Brief history of ideas on dimensionality.


Euclid: In the formulation of Euclidean geometry a fourth
dimension was not even considered.
Aristotle: He was the first person to state categorically that the
fourth dimension is impossible. In his work 'On Heaven' he wrote,
"The line has magnitude in one way, the plane in two ways, and the
solid in three ways, and beyond these there is no other magnitude
because the three are all."
Ptolemy:(A.D.150) In his book 'On Distance' Ptolemy gave a 'proof'
that the fourth dimension is impossible. Draw three mutually
perpendicular lines he suggested. Try to draw another line
perpendicular to all of these lines. It is impossible. The fourth
perpendicular line is "entirely without measure and without
definition." The fourth dimension is impossible. This is really not a
legitimate proof of the 4th dimension.

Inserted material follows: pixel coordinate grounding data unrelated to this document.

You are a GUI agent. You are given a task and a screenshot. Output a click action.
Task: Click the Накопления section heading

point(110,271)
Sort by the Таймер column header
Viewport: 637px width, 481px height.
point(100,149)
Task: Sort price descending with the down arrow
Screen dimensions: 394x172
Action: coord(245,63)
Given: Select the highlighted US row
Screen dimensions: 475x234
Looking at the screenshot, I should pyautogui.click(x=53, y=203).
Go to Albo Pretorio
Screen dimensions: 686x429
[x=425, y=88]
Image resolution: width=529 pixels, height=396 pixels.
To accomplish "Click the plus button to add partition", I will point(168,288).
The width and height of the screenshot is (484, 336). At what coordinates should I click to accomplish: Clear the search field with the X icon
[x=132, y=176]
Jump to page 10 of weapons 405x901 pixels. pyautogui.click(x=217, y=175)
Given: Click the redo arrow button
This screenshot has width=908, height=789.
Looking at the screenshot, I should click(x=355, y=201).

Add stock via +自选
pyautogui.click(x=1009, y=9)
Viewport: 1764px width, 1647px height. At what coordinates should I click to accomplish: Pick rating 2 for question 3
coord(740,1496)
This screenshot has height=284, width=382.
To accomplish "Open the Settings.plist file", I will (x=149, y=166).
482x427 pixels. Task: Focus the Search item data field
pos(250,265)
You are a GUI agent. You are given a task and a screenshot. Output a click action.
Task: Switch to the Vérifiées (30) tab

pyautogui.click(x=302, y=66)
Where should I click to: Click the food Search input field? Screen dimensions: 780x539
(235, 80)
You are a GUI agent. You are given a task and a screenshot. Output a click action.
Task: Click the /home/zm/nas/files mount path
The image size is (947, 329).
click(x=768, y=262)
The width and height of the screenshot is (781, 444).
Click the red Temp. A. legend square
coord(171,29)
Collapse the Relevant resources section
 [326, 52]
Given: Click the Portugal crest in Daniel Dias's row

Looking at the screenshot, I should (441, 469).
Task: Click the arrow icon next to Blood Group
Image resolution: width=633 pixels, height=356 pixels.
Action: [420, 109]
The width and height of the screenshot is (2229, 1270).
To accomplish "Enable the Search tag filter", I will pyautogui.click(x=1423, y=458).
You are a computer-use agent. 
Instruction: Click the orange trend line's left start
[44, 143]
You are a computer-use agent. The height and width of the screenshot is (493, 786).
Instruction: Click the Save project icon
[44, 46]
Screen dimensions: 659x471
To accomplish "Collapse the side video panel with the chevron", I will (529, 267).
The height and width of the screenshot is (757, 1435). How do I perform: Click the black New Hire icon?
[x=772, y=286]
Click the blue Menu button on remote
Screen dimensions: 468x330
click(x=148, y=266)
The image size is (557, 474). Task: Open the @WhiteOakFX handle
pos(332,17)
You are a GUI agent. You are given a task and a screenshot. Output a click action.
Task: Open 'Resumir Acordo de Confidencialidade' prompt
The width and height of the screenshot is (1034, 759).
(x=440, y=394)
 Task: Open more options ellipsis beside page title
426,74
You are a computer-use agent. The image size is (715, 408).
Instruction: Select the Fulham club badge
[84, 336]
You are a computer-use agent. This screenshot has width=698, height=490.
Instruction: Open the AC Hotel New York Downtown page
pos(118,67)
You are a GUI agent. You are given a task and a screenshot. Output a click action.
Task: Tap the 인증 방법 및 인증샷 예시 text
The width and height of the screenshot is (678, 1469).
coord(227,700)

It is merely a proof that we
cannot visualize the 4th dimension.
Riemann: On June 10, 1854 a new way of looking at geometry was
put forward in a famous lecture by the mathematician Bernhard
Riemann. He generalized Euclidean geometry to a non-Euclidean
geometry allowing for curved surfaces and any number of higher
dimensions.
Riemann's ideas started many people thinking about
higher dimensions. People found that the ramifications
of the existence of higher dimensions were astounding.
If you could manipulate the fourth or higher dimensions
you would have god-like powers.
You could walk in such a way that no wall
could stop you.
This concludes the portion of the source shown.